Collection entries
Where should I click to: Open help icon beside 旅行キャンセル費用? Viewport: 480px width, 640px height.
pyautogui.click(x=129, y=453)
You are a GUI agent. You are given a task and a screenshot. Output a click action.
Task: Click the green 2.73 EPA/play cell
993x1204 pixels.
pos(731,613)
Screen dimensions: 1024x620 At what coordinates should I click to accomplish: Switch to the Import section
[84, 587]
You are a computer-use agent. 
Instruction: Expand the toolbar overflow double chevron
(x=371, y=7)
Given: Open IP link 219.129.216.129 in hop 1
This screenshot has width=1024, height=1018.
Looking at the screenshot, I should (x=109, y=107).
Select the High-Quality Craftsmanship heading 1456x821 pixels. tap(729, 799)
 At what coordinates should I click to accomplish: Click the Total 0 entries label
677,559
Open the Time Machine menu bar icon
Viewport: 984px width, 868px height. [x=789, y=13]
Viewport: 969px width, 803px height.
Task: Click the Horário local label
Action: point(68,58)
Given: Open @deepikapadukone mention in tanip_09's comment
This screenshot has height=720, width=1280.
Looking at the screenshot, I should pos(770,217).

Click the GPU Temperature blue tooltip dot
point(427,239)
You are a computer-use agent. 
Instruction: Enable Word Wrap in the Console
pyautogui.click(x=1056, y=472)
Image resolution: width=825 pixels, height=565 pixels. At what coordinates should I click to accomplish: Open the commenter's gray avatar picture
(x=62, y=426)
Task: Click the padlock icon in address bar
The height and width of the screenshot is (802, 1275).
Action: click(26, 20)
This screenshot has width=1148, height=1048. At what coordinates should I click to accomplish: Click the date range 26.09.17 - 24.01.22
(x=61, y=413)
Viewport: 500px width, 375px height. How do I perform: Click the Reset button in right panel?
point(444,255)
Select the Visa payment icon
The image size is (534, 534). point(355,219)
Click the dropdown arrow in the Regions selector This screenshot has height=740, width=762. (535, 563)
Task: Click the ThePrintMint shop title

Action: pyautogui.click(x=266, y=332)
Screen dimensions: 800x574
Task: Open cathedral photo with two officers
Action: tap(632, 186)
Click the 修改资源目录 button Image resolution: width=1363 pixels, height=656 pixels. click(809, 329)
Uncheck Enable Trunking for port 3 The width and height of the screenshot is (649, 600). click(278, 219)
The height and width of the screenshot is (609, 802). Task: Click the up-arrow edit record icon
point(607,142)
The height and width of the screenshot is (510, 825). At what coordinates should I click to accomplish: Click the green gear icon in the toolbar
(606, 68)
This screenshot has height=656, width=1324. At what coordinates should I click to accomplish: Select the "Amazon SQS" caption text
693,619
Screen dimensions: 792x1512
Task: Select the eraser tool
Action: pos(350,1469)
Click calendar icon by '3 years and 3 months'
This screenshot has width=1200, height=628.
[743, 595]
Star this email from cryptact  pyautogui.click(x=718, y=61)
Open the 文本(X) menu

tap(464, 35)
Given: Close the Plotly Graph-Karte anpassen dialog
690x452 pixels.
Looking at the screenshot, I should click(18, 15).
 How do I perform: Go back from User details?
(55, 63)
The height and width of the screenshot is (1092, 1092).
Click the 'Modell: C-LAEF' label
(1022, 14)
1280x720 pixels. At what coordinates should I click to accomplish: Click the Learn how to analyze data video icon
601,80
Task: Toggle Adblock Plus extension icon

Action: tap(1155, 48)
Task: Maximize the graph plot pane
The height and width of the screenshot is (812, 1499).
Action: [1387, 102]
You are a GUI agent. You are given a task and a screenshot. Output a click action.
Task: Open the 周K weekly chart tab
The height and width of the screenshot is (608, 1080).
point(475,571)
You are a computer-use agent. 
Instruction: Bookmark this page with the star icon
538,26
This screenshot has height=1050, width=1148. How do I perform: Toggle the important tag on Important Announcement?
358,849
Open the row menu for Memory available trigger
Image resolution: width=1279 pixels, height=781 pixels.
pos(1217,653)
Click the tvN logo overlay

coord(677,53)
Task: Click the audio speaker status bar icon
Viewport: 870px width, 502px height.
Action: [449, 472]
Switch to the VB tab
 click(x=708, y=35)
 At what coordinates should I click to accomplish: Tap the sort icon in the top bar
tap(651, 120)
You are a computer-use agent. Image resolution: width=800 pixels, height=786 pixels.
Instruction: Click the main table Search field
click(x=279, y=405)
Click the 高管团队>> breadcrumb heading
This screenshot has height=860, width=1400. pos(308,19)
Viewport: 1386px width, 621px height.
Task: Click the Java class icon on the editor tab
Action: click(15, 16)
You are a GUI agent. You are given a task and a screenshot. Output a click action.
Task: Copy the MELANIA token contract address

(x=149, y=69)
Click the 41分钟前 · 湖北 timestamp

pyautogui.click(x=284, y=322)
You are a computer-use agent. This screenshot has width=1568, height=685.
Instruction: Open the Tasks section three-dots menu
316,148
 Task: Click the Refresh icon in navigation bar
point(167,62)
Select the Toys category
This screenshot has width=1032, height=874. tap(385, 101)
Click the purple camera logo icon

_Problem details_. Using the data above, print exactly the lines from the line that contains "Task: Open the 周K weekly chart tab" through the line that contains "Open the row", with both included.

_The answer_.
Task: Open the 周K weekly chart tab
The height and width of the screenshot is (608, 1080).
point(475,571)
You are a computer-use agent. 
Instruction: Bookmark this page with the star icon
538,26
This screenshot has height=1050, width=1148. How do I perform: Toggle the important tag on Important Announcement?
358,849
Open the row menu for Memory available trigger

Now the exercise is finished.